WHAT YOU WILL DO:
Can you format the stretch of the material that opens with the line containing "Click the AK" and closes with the line containing "click(x=1038, y=118)", both lines included, as a numbered list with blank lines omitted?

Source records:

----------

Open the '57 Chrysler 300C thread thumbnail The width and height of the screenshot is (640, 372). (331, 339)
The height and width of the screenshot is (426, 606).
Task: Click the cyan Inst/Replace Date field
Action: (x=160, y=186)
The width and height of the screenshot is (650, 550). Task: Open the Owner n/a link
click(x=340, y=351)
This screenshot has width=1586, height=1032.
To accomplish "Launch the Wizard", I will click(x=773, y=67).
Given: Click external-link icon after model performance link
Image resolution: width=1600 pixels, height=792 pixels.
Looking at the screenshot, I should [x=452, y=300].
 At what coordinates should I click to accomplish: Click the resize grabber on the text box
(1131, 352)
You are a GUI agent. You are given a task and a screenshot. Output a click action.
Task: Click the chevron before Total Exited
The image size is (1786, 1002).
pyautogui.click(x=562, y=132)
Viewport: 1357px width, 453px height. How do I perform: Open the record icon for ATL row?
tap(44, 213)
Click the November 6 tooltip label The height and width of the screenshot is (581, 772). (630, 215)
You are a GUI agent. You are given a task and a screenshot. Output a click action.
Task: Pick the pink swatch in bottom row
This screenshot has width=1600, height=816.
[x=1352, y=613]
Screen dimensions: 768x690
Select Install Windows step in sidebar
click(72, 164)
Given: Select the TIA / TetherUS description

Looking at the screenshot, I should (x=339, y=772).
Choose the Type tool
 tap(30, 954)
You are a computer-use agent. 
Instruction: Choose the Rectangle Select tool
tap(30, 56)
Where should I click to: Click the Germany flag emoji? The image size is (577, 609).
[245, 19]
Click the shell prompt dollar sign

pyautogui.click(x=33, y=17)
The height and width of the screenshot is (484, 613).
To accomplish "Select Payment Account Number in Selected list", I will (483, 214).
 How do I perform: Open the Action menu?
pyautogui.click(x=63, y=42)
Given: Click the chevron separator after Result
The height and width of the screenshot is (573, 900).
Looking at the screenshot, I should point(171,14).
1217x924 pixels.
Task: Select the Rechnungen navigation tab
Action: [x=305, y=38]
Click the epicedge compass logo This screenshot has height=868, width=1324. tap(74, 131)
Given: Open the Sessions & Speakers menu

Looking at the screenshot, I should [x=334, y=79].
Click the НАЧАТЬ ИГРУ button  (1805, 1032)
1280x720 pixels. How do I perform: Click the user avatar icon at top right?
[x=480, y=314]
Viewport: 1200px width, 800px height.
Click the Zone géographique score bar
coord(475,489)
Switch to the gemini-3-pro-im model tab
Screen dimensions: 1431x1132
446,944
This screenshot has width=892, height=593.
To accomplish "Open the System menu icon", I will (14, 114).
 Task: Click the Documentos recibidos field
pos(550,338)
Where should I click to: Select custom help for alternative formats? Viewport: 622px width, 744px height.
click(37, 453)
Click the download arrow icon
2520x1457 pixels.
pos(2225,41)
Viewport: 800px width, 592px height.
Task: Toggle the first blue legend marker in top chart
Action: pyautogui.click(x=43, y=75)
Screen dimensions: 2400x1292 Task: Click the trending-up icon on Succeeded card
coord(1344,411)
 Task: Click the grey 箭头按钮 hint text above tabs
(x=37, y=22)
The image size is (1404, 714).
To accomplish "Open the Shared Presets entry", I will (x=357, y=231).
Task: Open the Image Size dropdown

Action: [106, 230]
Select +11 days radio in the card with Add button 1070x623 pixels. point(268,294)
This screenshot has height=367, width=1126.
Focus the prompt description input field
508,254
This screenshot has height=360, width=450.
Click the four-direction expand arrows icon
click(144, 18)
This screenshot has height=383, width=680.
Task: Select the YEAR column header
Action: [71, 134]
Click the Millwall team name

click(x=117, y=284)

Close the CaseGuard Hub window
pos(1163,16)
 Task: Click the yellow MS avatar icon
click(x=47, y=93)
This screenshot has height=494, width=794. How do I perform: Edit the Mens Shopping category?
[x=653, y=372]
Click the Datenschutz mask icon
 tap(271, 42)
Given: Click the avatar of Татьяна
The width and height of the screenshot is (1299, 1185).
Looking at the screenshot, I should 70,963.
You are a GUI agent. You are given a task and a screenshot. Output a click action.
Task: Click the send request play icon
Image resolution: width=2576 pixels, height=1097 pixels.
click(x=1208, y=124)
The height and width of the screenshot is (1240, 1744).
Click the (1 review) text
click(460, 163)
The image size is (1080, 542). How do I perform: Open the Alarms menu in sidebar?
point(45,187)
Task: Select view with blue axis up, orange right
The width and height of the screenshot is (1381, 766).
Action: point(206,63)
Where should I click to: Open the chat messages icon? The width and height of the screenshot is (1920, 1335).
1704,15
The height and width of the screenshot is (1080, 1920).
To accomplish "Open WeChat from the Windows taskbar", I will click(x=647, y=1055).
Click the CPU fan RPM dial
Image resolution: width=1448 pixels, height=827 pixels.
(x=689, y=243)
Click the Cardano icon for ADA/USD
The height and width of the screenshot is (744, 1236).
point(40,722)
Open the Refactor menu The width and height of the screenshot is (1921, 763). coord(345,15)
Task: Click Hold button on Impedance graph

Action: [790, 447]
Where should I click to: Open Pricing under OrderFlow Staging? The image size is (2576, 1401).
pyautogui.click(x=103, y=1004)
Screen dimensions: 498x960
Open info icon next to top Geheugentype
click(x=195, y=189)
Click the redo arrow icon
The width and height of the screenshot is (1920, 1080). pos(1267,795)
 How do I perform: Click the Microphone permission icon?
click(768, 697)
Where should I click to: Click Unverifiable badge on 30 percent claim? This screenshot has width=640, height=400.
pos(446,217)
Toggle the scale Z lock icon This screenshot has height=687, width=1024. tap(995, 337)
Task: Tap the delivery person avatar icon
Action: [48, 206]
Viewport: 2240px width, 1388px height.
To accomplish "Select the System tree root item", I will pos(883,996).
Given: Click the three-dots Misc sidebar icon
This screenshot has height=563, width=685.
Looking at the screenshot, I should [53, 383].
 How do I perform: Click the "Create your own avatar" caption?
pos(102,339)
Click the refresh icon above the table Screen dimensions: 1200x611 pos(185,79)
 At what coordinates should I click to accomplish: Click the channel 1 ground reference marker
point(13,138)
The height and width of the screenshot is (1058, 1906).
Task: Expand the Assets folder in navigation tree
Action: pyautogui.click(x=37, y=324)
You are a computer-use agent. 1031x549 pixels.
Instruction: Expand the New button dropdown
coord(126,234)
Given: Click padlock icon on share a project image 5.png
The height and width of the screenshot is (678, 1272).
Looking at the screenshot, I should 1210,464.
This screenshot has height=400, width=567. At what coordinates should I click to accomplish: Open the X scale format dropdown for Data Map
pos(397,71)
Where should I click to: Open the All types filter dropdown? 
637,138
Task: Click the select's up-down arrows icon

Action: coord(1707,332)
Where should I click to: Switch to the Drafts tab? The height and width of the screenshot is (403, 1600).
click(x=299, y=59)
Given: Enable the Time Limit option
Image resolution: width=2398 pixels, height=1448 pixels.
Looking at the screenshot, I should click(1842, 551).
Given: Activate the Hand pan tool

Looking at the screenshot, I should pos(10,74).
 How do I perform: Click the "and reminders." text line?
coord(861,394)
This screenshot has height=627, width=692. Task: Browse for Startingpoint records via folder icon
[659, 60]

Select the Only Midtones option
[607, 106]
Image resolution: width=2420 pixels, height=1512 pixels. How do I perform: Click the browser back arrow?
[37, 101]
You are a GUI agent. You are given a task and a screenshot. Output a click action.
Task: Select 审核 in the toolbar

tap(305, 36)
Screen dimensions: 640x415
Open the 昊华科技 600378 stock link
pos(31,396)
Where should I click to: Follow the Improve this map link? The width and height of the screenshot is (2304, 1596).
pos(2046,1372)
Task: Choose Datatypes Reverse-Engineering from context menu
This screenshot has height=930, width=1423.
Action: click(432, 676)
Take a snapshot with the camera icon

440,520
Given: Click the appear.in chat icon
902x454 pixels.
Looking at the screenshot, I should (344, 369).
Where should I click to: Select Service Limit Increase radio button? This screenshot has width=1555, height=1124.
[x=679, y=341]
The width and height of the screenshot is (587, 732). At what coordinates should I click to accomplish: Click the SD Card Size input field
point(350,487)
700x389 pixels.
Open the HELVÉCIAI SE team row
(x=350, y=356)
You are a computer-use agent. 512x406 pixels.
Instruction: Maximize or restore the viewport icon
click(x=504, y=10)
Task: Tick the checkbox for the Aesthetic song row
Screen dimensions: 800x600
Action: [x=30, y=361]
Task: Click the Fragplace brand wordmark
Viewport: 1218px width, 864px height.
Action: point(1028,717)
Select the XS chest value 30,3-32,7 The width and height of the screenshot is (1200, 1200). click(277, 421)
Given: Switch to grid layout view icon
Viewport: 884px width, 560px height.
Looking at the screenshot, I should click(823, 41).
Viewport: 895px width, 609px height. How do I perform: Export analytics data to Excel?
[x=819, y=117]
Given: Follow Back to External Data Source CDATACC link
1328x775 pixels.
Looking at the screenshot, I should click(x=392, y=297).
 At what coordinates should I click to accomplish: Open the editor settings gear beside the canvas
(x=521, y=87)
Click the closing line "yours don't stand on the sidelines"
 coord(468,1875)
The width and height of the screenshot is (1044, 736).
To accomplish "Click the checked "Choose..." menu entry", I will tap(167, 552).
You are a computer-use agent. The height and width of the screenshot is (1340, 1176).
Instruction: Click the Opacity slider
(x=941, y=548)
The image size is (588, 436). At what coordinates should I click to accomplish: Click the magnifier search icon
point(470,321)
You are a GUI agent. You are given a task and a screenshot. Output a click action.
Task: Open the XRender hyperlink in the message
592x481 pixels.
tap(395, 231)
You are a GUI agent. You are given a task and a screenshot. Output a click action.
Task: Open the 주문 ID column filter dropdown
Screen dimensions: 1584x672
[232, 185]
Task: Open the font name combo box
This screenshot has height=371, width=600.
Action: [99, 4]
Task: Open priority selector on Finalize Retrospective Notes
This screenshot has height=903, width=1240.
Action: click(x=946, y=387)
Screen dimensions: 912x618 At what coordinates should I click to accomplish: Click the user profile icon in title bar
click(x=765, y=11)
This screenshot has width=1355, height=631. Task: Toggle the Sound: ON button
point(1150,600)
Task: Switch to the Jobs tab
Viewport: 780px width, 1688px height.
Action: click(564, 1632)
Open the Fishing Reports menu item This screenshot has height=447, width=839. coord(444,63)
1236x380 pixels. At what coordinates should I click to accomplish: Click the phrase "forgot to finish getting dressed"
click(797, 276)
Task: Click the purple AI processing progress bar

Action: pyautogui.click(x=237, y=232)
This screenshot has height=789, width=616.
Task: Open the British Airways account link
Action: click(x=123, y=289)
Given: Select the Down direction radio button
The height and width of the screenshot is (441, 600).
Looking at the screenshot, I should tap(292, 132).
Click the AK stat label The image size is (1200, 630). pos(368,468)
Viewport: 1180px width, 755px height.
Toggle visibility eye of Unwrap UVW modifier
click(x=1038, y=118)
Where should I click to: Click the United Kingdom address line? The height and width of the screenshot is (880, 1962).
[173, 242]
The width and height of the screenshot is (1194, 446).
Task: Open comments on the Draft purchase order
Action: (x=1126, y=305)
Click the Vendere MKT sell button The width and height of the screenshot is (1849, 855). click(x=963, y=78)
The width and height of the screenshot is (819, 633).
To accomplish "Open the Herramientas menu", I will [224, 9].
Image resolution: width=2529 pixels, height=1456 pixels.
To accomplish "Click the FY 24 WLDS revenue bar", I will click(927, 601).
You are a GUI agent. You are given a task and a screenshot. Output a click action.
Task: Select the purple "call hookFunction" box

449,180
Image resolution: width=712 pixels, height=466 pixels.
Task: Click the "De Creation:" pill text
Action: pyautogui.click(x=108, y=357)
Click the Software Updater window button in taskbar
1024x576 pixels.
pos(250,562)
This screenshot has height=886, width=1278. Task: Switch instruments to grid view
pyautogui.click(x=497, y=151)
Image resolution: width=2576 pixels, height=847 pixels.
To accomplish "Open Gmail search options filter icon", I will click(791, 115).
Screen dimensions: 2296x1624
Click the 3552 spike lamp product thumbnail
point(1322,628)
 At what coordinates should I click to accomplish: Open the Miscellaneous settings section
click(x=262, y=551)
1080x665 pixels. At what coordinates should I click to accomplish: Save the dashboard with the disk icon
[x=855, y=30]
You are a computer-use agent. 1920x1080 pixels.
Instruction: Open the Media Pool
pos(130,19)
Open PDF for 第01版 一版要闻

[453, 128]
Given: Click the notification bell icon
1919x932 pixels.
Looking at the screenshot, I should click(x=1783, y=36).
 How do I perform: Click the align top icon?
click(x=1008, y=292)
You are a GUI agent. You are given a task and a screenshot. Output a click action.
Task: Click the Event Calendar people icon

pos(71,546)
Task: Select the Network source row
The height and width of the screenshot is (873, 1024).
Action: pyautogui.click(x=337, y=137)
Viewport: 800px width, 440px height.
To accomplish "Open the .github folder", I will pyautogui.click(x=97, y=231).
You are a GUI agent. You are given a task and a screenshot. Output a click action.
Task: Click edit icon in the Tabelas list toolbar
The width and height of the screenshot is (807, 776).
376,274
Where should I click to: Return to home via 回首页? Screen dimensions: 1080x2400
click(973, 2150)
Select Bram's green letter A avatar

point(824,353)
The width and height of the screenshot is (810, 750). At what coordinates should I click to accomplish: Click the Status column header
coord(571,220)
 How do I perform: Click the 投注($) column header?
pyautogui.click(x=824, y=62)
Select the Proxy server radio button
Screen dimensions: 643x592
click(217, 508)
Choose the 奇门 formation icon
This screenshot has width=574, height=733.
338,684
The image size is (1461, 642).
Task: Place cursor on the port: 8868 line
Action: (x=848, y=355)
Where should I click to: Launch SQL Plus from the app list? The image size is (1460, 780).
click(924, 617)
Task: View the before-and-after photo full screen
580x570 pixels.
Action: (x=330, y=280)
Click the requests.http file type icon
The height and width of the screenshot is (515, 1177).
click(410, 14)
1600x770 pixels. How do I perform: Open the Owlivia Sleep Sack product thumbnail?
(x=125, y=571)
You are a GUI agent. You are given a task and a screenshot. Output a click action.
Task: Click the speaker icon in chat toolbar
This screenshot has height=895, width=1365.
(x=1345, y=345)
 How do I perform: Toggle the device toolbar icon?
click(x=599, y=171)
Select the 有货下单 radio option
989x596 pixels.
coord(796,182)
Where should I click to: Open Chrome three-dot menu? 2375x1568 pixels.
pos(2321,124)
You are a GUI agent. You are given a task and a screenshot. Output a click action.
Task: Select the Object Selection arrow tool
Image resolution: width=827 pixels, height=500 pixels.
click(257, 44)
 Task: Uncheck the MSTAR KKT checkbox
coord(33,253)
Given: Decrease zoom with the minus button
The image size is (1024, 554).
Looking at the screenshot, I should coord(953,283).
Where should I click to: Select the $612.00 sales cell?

----------

CORRECT OUTPUT:
1. Click the AK stat label The image size is (1200, 630). pos(368,468)
2. Viewport: 1180px width, 755px height.
3. Toggle visibility eye of Unwrap UVW modifier
4. click(x=1038, y=118)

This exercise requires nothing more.